[Extracted text]

Reproduces the problem - code sample

My config file:

auto_scale_lr = dict(base_batch_size=10)
backend_args = dict(backend='local')
codec = dict(
    decode_max_instances=30,
    generate_keypoint_heatmaps=True,
    heatmap_size=(
        24,
        24,
    ),
    input_size=(
        96,
        96,
    ),
    minimal_diagonal_length=5.656854249492381,
    sigma=(
        4,
        2,
    ),
    type='SPR')
custom_hooks = [
    dict(type='SyncBuffersHook'),
]
data_mode = 'bottomup'
data_root = '/home/lmga-titanx/mmpose/data/testing_set/'
dataset_type = 'CocoDataset'
default_hooks = dict(
    badcase=dict(
        badcase_thr=5,
        enable=False,
        metric_type='loss',
        out_dir='badcase',
        type='BadCaseAnalysisHook'),
    checkpoint=dict(
        interval=10,
        rule='greater',
        save_best='coco/AP',
        type='CheckpointHook'),
    logger=dict(interval=50, type='LoggerHook'),
    param_scheduler=dict(type='ParamSchedulerHook'),
    sampler_seed=dict(type='DistSamplerSeedHook'),
    timer=dict(type='IterTimerHook'),
    visualization=dict(enable=False, type='PoseVisualizationHook'))
default_scope = 'mmpose'
env_cfg = dict(
    cudnn_benchmark=False,
    dist_cfg=dict(backend='nccl'),
    mp_cfg=dict(mp_start_method='fork', opencv_num_threads=0))
find_unused_parameters = True
launcher = 'none'
load_from = None
log_level = 'INFO'
log_processor = dict(
    by_epoch=True, num_digits=6, type='LogProcessor', window_size=50)

[/Extracted text]

*Parts of the exercise:*
(1) Summarize the config file in two sentences.
(2) Answer these questions from the config file, one line each:
(a) What value does auto_scale_lr give for base_batch_size?
(b) Which backend is set in dist_cfg?
(c) What is log_level set to?
(3) Output the part of the config file that begins at the words "find_unused_parameters = True" and stops after "num_digits=6, type='LogProcessor', window_size=50)".

[Exercise data]

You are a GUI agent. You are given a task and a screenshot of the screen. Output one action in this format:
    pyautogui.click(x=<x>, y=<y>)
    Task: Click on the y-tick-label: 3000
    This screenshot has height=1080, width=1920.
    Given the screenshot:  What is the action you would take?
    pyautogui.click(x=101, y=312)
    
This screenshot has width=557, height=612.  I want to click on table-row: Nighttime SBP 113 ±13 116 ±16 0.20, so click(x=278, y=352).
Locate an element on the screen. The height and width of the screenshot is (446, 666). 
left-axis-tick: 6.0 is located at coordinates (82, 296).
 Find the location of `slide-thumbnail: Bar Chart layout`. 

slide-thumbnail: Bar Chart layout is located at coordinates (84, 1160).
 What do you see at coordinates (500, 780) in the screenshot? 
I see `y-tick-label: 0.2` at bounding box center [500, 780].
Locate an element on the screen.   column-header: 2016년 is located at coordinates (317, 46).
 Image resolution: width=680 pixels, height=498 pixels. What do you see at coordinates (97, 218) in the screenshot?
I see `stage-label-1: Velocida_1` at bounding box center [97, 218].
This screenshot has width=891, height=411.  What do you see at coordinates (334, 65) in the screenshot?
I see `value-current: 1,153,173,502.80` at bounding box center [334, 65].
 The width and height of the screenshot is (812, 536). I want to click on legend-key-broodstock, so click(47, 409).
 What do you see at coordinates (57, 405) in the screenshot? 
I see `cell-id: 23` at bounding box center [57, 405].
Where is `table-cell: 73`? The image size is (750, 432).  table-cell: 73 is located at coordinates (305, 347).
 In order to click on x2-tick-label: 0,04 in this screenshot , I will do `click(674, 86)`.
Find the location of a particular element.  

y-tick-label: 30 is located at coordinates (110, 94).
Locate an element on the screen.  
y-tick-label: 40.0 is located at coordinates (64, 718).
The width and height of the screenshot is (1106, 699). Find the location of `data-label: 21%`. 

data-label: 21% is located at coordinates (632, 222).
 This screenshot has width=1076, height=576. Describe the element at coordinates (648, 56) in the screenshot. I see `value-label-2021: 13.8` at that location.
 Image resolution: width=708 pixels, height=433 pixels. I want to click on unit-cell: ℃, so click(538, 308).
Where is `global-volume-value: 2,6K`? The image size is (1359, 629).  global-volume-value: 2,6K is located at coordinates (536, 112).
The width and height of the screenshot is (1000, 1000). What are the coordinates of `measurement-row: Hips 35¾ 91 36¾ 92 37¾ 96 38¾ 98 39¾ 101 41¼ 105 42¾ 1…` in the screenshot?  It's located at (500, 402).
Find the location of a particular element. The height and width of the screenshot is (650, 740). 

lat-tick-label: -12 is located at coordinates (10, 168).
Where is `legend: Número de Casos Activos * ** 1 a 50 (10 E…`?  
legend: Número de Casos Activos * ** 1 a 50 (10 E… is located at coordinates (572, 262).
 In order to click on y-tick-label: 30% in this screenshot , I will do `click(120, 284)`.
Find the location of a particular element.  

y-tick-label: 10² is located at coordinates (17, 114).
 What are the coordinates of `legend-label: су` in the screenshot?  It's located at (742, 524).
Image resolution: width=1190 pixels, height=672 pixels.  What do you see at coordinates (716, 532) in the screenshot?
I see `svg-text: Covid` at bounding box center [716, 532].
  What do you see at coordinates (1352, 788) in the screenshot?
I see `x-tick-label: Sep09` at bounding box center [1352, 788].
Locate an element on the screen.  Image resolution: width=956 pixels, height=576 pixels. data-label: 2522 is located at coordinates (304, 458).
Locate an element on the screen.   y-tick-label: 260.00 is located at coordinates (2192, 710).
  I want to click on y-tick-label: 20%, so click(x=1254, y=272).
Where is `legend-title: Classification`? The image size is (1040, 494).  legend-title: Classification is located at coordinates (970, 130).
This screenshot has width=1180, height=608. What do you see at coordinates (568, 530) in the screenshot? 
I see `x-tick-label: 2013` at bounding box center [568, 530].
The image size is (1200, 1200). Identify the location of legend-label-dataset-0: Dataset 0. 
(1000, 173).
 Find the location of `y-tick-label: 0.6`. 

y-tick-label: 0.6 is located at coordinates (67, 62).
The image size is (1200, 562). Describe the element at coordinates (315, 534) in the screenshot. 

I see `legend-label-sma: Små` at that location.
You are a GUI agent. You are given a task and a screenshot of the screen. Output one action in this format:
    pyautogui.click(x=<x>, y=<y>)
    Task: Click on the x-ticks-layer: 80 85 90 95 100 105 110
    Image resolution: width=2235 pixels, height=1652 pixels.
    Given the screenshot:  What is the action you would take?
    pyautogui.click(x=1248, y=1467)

[/Exercise data]

*Task results:*
(1) The config file sets a bottom-up data mode with the CocoDataset type under the mmpose default scope, using an SPR codec with a 96×96 input size and 24×24 heatmaps. Its default hooks include a checkpoint hook with an interval of 10 that saves the best result by coco/AP, while the badcase analysis and pose visualization hooks are disabled.

(2)
(a) 10
(b) 'nccl'
(c) 'INFO'

(3)
find_unused_parameters = True
launcher = 'none'
load_from = None
log_level = 'INFO'
log_processor = dict(
    by_epoch=True, num_digits=6, type='LogProcessor', window_size=50)